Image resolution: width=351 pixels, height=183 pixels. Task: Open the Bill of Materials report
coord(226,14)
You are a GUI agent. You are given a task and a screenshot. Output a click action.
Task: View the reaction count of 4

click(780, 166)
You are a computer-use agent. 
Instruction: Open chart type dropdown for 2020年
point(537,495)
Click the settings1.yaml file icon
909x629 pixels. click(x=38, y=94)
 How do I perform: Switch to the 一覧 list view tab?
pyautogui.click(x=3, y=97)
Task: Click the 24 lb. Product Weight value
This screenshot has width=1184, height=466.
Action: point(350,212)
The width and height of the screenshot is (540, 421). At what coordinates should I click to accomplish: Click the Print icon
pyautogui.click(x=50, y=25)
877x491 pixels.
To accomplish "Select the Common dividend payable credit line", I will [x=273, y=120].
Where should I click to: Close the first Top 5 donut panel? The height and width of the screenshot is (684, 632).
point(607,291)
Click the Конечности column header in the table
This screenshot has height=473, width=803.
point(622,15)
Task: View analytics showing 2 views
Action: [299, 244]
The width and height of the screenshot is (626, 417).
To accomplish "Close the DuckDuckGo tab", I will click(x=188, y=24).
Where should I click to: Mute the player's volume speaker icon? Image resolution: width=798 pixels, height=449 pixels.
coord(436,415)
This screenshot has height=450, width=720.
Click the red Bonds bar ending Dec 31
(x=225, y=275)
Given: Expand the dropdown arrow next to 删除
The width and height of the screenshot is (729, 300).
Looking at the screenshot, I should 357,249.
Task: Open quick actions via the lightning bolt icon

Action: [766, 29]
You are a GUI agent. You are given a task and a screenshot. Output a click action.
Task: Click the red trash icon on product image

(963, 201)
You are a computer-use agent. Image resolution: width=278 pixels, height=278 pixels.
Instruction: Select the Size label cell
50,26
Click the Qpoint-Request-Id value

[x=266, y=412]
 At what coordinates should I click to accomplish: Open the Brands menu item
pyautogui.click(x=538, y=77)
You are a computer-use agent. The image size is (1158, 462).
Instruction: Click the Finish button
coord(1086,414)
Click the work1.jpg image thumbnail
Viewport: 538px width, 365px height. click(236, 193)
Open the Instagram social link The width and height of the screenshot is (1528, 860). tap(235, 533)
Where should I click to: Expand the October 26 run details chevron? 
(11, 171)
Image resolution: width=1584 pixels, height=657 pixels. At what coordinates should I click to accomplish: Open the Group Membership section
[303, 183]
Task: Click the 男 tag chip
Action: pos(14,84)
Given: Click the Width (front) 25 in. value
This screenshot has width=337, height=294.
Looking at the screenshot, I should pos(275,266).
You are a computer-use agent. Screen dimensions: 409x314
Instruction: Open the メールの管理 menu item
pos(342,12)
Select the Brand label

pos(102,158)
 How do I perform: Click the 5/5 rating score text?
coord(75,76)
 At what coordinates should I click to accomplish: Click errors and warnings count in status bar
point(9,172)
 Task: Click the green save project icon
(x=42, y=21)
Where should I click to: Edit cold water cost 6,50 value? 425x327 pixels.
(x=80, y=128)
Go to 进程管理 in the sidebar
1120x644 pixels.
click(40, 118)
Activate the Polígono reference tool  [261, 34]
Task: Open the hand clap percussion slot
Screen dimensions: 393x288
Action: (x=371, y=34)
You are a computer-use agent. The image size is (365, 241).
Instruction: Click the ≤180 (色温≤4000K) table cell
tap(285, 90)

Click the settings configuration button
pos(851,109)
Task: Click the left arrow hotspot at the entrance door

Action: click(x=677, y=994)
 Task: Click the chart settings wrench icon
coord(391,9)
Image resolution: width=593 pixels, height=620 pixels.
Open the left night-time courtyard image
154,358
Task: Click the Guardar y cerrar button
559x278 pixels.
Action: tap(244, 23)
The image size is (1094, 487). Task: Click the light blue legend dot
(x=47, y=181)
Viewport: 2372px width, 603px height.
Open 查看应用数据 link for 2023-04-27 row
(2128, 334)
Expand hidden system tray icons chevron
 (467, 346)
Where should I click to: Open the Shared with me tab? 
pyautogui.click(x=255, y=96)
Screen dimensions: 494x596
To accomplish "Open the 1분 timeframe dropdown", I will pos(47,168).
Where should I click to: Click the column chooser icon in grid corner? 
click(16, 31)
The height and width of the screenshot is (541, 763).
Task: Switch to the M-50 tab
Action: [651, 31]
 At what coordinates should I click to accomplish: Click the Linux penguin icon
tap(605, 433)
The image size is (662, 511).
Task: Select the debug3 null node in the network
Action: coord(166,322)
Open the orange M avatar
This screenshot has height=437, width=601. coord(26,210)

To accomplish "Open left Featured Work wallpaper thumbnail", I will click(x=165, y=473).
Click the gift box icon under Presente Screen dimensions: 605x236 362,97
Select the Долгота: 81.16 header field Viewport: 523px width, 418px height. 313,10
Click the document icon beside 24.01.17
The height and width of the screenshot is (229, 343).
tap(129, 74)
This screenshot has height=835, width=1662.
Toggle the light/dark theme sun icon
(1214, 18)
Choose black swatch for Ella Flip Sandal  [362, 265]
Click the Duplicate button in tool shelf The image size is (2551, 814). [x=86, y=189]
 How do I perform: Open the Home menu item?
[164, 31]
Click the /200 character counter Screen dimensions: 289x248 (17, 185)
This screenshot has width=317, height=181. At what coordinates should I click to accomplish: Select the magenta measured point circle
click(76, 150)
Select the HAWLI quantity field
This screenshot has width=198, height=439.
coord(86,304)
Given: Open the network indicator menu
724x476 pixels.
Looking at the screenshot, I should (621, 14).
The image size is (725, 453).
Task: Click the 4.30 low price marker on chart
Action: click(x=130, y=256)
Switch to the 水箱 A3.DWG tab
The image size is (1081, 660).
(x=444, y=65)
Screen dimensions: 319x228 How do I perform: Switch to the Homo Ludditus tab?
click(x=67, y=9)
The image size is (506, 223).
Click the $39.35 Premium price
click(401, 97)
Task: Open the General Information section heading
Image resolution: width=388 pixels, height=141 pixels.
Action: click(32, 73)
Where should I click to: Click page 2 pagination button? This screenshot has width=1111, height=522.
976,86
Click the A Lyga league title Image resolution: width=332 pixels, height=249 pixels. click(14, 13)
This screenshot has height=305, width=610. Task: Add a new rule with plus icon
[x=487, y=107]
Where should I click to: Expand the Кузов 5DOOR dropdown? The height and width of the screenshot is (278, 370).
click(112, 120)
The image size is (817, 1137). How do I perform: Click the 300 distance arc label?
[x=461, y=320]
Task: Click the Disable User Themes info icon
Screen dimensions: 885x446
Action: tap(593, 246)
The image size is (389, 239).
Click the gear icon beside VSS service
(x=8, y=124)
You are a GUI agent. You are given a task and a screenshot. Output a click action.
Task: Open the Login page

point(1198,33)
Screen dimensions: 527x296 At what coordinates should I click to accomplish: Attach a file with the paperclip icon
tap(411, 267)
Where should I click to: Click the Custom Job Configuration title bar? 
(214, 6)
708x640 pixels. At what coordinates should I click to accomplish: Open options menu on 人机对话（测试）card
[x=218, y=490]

**TASK OBJECTIVE:** Going through the data above, return each line with the word "tool".

**WRITTEN REPLY:**
Activate the Polígono reference tool  [261, 34]
Click the Duplicate button in tool shelf The image size is (2551, 814). [x=86, y=189]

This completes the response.